Question

Determine whether the function is a linear transformation. $$\begin{array}{l}T: P_{2} \rightarrow P_{2}, T\left(a_{0}+a_{1} x+a_{2} x^{2}\right)= \\\\\left(a_{0}+a_{1}+a_{2}\right)+\left(a_{1}+a_{2}\right) x+a_{2} x^{2}\end{array}$$

Answer

**step1 Verify the Additivity Condition**

A transformation T is linear if it satisfies the additivity property, meaning that for any two polynomials $$p_1(x)$$ and $$p_2(x)$$ in $$P_2$$, $$T(p_1(x) + p_2(x)) = T(p_1(x)) + T(p_2(x))$$. Let $$p_1(x) = a_0 + a_1 x + a_2 x^2$$ and $$p_2(x) = b_0 + b_1 x + b_2 x^2$$.

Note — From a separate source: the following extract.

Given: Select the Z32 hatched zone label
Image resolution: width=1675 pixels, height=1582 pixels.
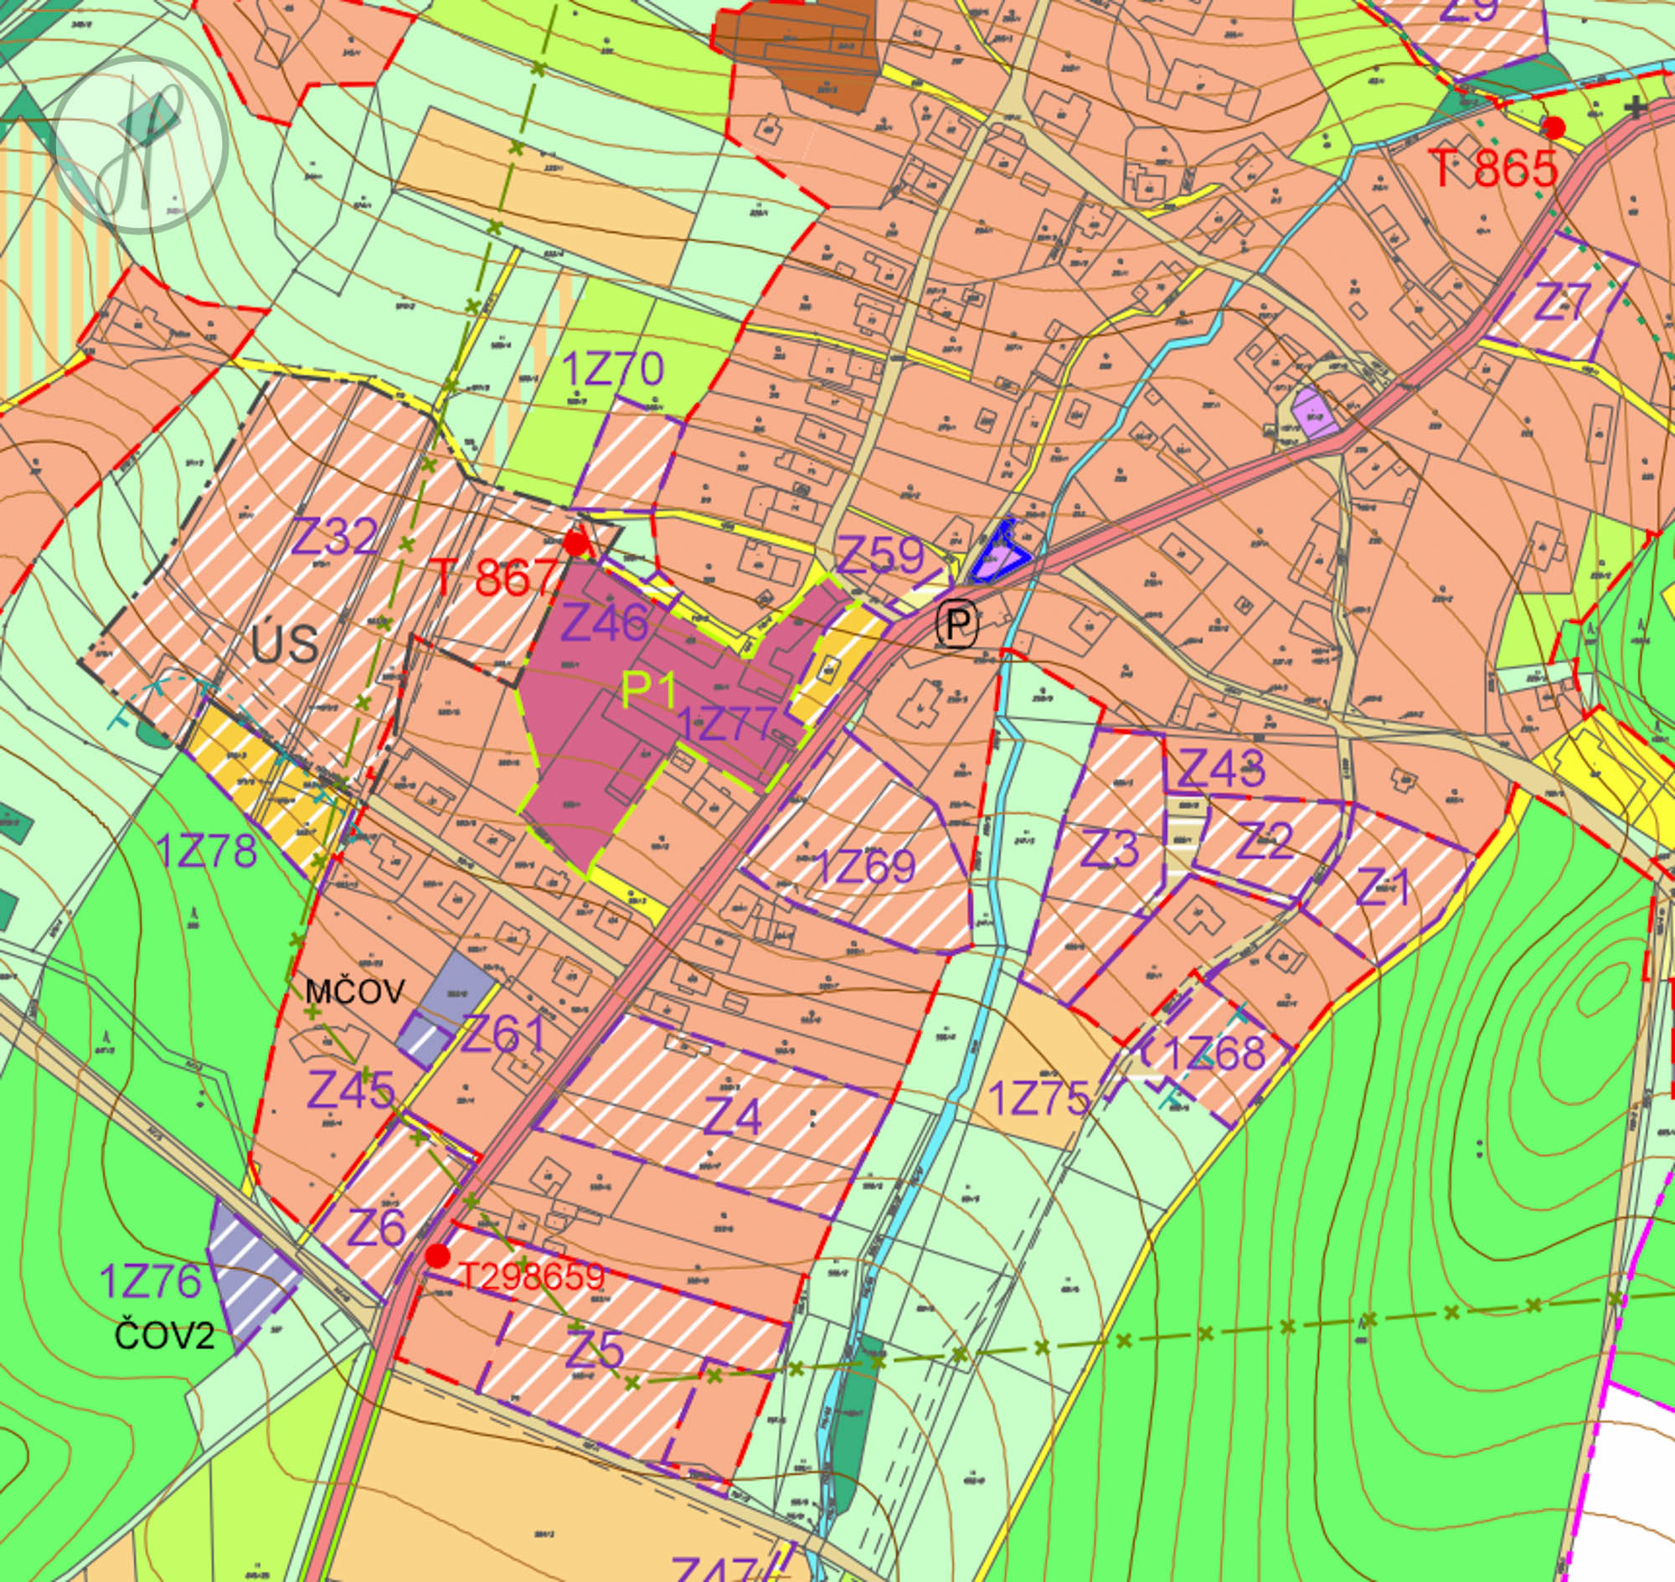Looking at the screenshot, I should (334, 535).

First, find the sum of the polynomials:

$$p_1(x) + p_2(x) = (a_0 + b_0) + (a_1 + b_1)x + (a_2 + b_2)x^2$$

Next, apply the transformation T to the sum:

$$T(p_1(x) + p_2(x)) = T((a_0 + b_0) + (a_1 + b_1)x + (a_2 + b_2)x^2)$$

$$ = ((a_0 + b_0) + (a_1 + b_1) + (a_2 + b_2)) + ((a_1 + b_1) + (a_2 + b_2))x + (a_2 + b_2)x^2$$

Now, apply the transformation T to each polynomial separately and then sum the results:

$$T(p_1(x)) = (a_0 + a_1 + a_2) + (a_1 + a_2)x + a_2 x^2$$

$$T(p_2(x)) = (b_0 + b_1 + b_2) + (b_1 + b_2)x + b_2 x^2$$

$$T(p_1(x)) + T(p_2(x)) = [(a_0 + a_1 + a_2) + (b_0 + b_1 + b_2)] + [(a_1 + a_2) + (b_1 + b_2)]x + [a_2 + b_2]x^2$$

Since $$T(p_1(x) + p_2(x)) = T(p_1(x)) + T(p_2(x))$$, the additivity condition is satisfied.

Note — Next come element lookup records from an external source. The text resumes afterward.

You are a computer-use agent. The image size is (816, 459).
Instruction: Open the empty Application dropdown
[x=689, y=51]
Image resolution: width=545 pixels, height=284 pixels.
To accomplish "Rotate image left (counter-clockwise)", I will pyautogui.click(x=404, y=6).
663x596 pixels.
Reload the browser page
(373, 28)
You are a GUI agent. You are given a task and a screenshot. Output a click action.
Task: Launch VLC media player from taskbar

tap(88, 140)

**step2 Verify the Homogeneity Condition**

A transformation T is linear if it also satisfies the homogeneity property, meaning that for any polynomial $$p(x)$$ in $$P_2$$ and any scalar $$c$$, $$T(c \cdot p(x)) = c \cdot T(p(x))$$. Let $$p(x) = a_0 + a_1 x + a_2 x^2$$.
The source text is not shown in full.